» **Work to complete**:
List each line of the data that holds the string "path", please.

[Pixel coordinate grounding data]
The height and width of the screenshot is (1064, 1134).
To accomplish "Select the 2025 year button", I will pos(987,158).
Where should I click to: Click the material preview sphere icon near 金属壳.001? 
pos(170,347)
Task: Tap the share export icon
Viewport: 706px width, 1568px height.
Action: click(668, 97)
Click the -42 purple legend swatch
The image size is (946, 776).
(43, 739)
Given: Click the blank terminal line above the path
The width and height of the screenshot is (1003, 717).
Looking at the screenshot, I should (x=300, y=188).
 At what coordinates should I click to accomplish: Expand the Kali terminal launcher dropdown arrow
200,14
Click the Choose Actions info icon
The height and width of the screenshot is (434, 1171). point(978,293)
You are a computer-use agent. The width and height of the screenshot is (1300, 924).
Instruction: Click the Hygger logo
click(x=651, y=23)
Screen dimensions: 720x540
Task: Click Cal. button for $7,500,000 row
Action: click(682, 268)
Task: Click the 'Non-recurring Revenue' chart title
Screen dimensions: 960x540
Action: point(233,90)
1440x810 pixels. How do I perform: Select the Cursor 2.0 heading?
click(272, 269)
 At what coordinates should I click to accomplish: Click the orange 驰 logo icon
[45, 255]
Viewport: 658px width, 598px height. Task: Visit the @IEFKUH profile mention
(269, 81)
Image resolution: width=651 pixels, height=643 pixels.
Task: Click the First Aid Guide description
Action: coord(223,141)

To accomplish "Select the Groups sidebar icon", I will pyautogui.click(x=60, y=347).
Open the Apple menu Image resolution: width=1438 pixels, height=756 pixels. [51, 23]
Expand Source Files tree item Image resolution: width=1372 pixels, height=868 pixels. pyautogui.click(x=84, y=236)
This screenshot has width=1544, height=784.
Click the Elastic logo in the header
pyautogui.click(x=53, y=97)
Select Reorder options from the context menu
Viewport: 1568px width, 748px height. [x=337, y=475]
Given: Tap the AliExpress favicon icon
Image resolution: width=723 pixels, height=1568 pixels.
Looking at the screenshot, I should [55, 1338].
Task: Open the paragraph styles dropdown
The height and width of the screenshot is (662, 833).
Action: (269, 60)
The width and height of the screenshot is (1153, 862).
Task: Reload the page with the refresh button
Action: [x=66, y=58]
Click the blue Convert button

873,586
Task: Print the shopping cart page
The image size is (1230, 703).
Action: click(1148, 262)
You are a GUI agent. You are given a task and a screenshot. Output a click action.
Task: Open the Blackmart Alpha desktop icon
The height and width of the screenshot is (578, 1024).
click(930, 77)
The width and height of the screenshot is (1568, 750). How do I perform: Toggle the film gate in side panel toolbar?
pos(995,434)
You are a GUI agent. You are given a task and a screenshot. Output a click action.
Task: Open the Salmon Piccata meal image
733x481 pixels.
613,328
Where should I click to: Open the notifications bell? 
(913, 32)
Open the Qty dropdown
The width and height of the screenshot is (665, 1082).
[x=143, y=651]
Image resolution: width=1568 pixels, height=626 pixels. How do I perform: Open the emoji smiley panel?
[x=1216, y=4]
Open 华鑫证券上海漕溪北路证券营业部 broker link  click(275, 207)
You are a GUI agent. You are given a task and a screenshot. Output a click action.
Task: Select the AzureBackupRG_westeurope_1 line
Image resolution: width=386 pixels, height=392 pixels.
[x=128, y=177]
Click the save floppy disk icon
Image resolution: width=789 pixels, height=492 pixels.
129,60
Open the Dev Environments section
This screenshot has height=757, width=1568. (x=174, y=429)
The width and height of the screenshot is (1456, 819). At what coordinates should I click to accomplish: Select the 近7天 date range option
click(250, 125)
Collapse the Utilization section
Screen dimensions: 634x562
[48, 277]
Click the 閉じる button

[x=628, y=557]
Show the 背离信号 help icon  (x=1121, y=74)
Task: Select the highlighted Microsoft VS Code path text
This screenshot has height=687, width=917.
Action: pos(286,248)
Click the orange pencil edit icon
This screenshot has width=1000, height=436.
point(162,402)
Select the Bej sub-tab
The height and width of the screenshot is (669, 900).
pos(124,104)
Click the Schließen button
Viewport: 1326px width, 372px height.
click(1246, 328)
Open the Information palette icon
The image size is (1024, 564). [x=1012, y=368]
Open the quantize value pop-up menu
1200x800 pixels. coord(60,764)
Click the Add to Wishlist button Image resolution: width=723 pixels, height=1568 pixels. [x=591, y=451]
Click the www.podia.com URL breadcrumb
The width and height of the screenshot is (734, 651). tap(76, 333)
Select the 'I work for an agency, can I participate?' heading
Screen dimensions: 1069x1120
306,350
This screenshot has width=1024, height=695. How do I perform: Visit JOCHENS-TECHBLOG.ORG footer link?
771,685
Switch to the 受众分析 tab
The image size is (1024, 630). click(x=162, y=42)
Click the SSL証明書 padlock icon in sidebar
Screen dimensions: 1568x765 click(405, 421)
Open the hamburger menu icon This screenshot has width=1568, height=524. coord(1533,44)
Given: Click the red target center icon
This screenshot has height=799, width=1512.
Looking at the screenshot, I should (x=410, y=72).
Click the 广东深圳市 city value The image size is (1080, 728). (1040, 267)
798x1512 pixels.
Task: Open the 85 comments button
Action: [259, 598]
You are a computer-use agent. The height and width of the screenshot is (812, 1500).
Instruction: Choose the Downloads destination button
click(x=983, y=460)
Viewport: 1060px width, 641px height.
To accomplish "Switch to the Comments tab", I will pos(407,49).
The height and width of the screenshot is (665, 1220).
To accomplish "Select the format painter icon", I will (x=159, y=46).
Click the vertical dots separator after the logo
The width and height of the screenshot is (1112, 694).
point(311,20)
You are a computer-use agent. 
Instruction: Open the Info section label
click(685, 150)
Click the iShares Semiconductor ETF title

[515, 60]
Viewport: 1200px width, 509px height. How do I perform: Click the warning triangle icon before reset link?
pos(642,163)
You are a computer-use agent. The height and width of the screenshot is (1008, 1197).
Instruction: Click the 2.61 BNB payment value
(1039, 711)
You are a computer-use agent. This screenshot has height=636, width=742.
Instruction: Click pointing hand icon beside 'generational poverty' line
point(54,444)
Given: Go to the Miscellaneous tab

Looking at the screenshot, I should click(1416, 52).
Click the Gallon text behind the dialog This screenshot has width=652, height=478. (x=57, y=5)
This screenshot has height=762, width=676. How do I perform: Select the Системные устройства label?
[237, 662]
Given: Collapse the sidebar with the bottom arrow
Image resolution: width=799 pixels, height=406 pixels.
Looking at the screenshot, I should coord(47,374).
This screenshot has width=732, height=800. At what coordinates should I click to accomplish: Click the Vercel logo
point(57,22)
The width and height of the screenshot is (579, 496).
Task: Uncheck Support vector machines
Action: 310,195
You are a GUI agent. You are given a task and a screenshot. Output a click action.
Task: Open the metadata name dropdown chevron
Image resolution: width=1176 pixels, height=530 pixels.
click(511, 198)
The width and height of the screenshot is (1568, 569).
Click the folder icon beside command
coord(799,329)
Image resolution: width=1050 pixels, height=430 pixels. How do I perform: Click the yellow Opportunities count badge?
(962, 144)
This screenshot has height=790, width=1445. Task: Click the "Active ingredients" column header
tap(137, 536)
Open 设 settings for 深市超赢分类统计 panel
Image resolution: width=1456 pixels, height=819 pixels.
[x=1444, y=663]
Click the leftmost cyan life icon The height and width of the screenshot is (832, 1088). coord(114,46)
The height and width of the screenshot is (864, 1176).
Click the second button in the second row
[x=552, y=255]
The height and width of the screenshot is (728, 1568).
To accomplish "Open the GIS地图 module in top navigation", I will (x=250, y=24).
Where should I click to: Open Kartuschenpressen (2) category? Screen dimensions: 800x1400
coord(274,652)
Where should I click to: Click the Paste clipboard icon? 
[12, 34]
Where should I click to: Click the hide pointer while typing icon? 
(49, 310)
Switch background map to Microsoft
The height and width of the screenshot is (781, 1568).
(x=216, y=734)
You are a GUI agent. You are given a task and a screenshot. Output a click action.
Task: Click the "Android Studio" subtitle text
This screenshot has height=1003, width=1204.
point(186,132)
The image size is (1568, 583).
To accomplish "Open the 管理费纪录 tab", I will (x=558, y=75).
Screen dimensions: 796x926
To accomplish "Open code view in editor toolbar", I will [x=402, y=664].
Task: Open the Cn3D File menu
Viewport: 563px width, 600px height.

» **Reply**:
Given: Click the blank terminal line above the path
Task: Select the highlighted Microsoft VS Code path text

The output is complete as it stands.